- _Work instructions_:
**A.** Write out the passage of the pipe marking text from "Shutdown, emergency, or" up to and including "system identification number.".
**B.** Answer these questions using the pipe marking text:
(i) On what basis are pipe material color markings assigned?
(ii) What neutral background colors does the pipe marking text give as examples for painting piping systems?
(iii) What does the pipe marking text say shall be used to indicate the direction of flow?
**C.** Carry on the pipe marking text from the point where it stops.

- _Extracted text_:
● ● ● ● ● ● ●

Permanent color pipe service markers shall be used for process and utility services. The fabricator shall provide service markers for the spools produced. Placing the marker on the spool shall be done after the piping has been installed, coated, or insulated if required.
Pipe Color Coding and Pipe Marking of Systems
Pipe Material Color Coding
Piping Material color coding is developed to differentiate between various grades or specifications of materials. Color markings are assigned on the basis of nominal chemical compositions. The location of pipe marking shall be as follows:
The pipe shall be marked with, for example, paint, dye, or tape for its full-length
Flanges shall be banded (Refer to Fig. 1) on the back of the flange at the intersection of the back face and the hub
Miscellaneous material shall be color-marked so as to provide proper identity
The paint shall not cover welded surfaces, heat marks, or any other identification
Fig. 1: Figure showing Pipe Color Band Locations
Pipe Service Markers
Permanent color pipe service markers shall be used for all process and utility piping systems within the plant.
Piping systems for pipe color coding shall include utility pipes of any kind and, in addition, fittings, valves, and pipe coverings. Piping systems shall be painted a neutral background color, for example, aluminum or grey, which shall not detract from the high visibility of the colors and lettering of the service markers.
Permanent color markers for piping systems shall be placed at the battery limit and at vertical risers at utility stations. Service markers shall be applied close to valves or flanges, and adjacent to changes in direction, branches, and where pipes pass over or through walls, floors, fences, or roads, and on straight pipe runs, sufficient for identification.
A service marker in English shall be used as the primary and explicit means of identification for the contents of all aboveground piping. Positive identification of the contents of a piping system shall be by a lettered legend giving the name of the contents in full or abbreviated form. Arrows shall be used to indicate the direction of flow. Additional details, for example, temperature or pressure, shall be added as necessary to highlight the degree of hazard.
Shutdown, emergency, or car-sealed valves shall be labeled with P&ID and valve numbers and any descriptive labeling needed to permit easy identification. Firewater system sectionalizing block valves shall be identified by their firewater system identification number.
Contrast shall be provided between the color field and legend for readability. For identification of materials in pipes of less than 3/4 inch (19 mm) in diameter, and for valve and fitting identification, the use of a permanently legible tag is recommended. The size of the service marker letters shall neither be less than 13 mm nor greater than 89 mm, varying in size depending on the outside diameter of the pipe.

● ● ● ● ● ● ●

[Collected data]
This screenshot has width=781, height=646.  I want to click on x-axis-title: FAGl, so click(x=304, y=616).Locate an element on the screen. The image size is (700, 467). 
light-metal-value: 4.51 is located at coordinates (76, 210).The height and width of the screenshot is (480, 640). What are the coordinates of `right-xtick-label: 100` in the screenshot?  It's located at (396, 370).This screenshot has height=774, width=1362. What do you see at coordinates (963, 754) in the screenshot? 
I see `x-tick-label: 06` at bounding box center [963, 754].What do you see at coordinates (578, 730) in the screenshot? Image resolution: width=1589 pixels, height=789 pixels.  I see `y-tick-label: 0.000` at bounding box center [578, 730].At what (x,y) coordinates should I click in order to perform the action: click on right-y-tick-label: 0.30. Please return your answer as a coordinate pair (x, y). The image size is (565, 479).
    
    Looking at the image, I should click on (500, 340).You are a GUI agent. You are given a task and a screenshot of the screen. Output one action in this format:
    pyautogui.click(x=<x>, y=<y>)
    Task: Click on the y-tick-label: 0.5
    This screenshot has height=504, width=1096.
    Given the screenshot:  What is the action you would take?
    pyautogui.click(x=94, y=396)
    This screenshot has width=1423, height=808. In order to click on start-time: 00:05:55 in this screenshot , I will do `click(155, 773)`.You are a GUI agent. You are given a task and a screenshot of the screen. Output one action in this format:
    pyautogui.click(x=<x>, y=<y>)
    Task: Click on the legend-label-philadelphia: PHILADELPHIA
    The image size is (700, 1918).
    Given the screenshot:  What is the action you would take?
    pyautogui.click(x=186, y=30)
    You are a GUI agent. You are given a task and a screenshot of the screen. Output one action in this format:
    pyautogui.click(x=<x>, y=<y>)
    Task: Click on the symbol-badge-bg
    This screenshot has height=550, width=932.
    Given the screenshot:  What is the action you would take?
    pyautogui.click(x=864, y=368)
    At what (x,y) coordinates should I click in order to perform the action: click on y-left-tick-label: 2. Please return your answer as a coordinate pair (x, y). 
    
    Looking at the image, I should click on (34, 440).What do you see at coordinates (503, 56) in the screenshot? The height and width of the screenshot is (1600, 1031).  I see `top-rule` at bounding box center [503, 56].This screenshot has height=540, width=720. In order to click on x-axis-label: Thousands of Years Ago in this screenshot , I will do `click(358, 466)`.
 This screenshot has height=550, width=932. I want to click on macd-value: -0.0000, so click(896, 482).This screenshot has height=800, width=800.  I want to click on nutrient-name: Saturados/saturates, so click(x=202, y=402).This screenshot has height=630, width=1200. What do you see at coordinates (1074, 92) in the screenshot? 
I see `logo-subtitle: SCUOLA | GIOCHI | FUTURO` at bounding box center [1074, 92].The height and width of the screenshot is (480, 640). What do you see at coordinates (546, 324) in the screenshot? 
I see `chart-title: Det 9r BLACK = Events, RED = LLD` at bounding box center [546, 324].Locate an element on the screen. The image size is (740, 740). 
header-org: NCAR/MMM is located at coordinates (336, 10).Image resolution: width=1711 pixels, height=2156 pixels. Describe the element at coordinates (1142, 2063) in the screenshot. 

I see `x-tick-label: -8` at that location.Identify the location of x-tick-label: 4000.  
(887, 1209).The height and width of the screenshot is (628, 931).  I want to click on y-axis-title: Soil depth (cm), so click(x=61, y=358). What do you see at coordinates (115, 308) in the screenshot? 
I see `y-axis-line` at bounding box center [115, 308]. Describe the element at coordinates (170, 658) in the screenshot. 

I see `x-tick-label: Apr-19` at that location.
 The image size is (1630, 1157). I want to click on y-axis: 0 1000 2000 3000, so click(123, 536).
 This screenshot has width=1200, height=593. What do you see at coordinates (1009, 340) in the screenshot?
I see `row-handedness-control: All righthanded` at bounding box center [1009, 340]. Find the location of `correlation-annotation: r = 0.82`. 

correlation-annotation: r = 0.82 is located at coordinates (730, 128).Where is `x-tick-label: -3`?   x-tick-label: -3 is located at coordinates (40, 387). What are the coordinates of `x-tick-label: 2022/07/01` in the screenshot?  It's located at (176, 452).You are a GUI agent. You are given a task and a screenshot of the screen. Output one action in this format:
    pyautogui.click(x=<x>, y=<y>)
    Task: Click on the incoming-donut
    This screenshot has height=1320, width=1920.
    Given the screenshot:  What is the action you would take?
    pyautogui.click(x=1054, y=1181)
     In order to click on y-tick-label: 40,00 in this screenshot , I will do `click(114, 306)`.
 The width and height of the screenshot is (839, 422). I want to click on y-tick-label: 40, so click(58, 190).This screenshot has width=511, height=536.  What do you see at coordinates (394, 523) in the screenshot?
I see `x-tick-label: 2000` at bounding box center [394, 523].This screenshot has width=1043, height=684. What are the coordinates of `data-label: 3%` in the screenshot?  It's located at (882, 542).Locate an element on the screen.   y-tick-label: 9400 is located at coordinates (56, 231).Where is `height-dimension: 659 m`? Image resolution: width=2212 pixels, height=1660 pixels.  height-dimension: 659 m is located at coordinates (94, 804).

● ● ● ● ● ● ●

- _Solved problems_:
**A.**
Shutdown, emergency, or car-sealed valves shall be labeled with P&ID and valve numbers and any descriptive labeling needed to permit easy identification. Firewater system sectionalizing block valves shall be identified by their firewater system identification number.

**B.**
(i) Nominal chemical compositions.
(ii) Aluminum or grey.
(iii) Arrows.

**C.**
For piping 2-inch NPS and smaller running between equipment, where the total length is less than 15 m, no pipe marking shall be necessary. For piping on pipe racks, pipe service marking shall be oriented in a way that it is visible from grade level and from any nearby platform.
The color of the service marker letters shall be black or white, whichever provides a greater contrast to the background color.
Pipe markings shall be clearly visible. Where pipelines are located above or below the normal line of vision, the lettering shall be placed below or above the horizontal centreline of the pipe.
Pipe Marking materials for stainless steel and nickel alloy piping shall not contain any harmful substances, for example, chlorides, fluorides, sulfur, and low melting point metals.
Pipe Color Coding and Marking Execution Process
Surface Preparation: Surfaces to be color-coded or marked shall be free from oil, grease, dirt, and other surface contaminants that might be detrimental to the adhesion of the paint used for color coding and marking.
Application of Pipe Color Coding and Pipe Marking
Whenever color coding or marking paint is to be applied to a primed surface, the primer shall be dried completely before the color coding or marking paint is applied.
Color coding, marking, and identification paint shall be applied to dry, clean surfaces in accordance with the manufacturer’s instructions.
Unless otherwise recommended by the manufacturer, color coding and marking shall not be undertaken when the ambient temperature is less than 10 °C (50 °F), or the relative humidity is more than 90 percent.
Color coding and marking paint shall be applied in 1 coat.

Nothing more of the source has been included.